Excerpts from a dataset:
_ _ _ _ _

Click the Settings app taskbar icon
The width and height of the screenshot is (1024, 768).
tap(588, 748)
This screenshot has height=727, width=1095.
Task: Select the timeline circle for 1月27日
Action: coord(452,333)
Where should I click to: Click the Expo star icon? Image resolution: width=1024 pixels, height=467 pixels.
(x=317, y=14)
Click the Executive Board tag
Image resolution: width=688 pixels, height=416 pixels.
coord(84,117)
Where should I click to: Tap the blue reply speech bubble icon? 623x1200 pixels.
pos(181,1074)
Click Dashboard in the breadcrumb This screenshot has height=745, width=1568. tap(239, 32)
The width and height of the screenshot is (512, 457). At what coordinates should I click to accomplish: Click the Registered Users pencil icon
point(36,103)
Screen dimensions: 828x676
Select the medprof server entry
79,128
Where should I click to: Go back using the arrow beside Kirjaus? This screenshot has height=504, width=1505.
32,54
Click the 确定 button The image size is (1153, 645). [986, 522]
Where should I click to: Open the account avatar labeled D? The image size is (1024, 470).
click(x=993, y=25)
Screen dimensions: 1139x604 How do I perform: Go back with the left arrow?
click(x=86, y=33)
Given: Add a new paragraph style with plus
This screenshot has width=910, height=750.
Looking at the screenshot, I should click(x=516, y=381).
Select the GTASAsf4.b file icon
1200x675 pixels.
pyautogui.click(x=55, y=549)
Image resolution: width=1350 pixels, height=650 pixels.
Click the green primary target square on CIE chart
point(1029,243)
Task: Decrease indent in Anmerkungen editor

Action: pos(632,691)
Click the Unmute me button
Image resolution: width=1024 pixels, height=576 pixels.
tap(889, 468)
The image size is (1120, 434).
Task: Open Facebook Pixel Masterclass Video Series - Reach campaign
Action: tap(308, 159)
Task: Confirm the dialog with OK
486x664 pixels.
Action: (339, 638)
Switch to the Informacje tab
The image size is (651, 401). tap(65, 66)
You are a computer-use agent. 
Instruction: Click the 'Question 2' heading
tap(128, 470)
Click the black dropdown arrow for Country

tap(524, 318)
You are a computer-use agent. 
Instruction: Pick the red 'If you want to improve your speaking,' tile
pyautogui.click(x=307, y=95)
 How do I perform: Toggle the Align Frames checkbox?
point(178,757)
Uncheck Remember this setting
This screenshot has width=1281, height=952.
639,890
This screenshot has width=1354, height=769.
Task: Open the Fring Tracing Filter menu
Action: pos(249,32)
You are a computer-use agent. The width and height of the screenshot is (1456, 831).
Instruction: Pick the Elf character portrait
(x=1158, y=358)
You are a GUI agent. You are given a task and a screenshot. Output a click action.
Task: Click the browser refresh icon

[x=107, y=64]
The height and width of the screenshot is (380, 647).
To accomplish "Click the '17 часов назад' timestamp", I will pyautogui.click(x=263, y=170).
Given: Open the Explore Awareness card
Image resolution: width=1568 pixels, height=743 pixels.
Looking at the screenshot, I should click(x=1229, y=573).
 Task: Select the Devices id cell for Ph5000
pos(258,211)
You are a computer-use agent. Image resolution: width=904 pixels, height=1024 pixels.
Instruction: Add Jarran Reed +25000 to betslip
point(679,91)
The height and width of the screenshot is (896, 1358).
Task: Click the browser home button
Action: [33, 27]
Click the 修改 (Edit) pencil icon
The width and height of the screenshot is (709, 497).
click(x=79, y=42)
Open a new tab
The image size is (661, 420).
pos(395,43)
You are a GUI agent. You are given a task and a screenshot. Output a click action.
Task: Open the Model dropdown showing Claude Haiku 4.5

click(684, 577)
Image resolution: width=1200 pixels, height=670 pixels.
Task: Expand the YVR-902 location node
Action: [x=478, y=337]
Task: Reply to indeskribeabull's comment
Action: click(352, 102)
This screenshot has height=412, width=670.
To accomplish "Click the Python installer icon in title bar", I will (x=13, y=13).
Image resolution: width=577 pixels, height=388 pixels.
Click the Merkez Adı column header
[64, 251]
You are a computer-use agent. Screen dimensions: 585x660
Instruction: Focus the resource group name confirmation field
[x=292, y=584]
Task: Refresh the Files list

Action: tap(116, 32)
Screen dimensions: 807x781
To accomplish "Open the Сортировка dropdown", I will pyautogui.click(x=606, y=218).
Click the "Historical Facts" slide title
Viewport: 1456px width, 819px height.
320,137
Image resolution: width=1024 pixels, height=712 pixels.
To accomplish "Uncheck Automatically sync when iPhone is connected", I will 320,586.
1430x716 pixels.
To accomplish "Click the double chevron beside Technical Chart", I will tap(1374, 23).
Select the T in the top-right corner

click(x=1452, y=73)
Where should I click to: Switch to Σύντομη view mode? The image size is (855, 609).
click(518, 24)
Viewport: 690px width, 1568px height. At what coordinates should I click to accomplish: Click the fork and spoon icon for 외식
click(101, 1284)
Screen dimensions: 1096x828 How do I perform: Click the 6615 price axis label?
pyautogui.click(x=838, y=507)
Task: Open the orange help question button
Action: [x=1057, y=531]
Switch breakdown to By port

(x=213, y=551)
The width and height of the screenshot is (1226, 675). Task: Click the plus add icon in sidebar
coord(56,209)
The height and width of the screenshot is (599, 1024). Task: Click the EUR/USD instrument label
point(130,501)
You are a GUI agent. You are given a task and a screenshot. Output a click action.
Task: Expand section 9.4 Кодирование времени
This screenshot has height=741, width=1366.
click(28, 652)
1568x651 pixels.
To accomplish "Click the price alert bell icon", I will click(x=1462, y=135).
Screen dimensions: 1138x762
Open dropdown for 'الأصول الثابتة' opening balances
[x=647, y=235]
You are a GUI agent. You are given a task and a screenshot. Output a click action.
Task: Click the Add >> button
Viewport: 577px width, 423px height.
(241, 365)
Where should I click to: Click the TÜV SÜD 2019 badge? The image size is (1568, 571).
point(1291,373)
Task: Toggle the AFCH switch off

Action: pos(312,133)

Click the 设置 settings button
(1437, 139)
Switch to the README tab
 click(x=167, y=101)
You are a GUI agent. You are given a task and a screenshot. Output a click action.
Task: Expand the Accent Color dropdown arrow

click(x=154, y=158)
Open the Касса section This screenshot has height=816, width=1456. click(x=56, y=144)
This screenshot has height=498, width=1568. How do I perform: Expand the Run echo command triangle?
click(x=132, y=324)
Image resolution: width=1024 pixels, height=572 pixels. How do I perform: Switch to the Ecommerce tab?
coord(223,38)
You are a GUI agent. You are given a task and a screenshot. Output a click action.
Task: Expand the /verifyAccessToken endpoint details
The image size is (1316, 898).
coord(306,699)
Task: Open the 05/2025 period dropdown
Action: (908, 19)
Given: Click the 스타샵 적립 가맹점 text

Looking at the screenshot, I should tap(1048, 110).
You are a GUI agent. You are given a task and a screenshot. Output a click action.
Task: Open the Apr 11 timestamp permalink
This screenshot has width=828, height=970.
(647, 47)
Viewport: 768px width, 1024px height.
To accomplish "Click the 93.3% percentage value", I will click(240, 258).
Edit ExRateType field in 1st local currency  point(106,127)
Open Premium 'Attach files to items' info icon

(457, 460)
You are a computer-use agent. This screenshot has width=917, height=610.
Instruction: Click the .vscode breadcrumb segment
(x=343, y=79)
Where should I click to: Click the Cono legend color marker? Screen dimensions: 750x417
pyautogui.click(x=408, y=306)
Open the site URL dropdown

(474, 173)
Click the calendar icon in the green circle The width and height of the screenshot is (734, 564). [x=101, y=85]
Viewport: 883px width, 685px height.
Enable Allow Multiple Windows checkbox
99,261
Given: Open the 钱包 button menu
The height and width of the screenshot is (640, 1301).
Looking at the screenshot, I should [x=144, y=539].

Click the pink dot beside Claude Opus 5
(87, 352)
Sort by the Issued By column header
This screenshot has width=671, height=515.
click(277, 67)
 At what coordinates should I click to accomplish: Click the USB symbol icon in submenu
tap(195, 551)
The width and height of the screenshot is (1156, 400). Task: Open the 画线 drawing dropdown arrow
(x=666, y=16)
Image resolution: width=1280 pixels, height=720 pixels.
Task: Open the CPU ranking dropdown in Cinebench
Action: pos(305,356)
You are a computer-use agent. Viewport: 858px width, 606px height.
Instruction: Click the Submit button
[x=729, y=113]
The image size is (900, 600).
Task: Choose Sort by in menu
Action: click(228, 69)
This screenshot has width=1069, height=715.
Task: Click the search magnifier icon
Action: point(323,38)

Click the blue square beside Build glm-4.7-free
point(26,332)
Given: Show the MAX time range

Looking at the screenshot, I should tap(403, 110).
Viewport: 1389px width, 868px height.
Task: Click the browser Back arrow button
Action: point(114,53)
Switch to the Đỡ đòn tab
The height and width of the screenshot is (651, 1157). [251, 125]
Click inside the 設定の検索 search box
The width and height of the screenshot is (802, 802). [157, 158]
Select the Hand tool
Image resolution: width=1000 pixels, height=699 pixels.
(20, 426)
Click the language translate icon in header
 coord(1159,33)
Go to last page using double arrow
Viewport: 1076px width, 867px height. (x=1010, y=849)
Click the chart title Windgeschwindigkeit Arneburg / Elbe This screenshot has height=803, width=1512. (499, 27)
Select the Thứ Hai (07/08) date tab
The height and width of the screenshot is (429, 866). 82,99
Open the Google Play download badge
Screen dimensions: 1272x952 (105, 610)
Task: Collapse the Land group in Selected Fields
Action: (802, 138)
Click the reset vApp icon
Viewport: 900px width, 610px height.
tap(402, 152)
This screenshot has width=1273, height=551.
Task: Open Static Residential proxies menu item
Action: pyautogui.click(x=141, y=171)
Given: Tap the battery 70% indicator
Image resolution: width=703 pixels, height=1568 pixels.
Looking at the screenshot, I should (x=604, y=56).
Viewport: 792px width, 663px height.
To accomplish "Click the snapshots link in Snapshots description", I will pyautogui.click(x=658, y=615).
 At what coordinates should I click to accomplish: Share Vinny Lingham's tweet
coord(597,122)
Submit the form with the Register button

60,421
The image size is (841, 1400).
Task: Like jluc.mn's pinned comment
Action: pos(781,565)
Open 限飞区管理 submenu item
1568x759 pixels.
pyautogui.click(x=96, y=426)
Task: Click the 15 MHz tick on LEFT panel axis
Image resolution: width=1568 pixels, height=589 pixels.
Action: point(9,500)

_ _ _ _ _

Prompt:
What lines in the entries contain "timestamp"? Report each one by copying it.

Solution below:
To accomplish "Click the '17 часов назад' timestamp", I will pyautogui.click(x=263, y=170).
Task: Open the Apr 11 timestamp permalink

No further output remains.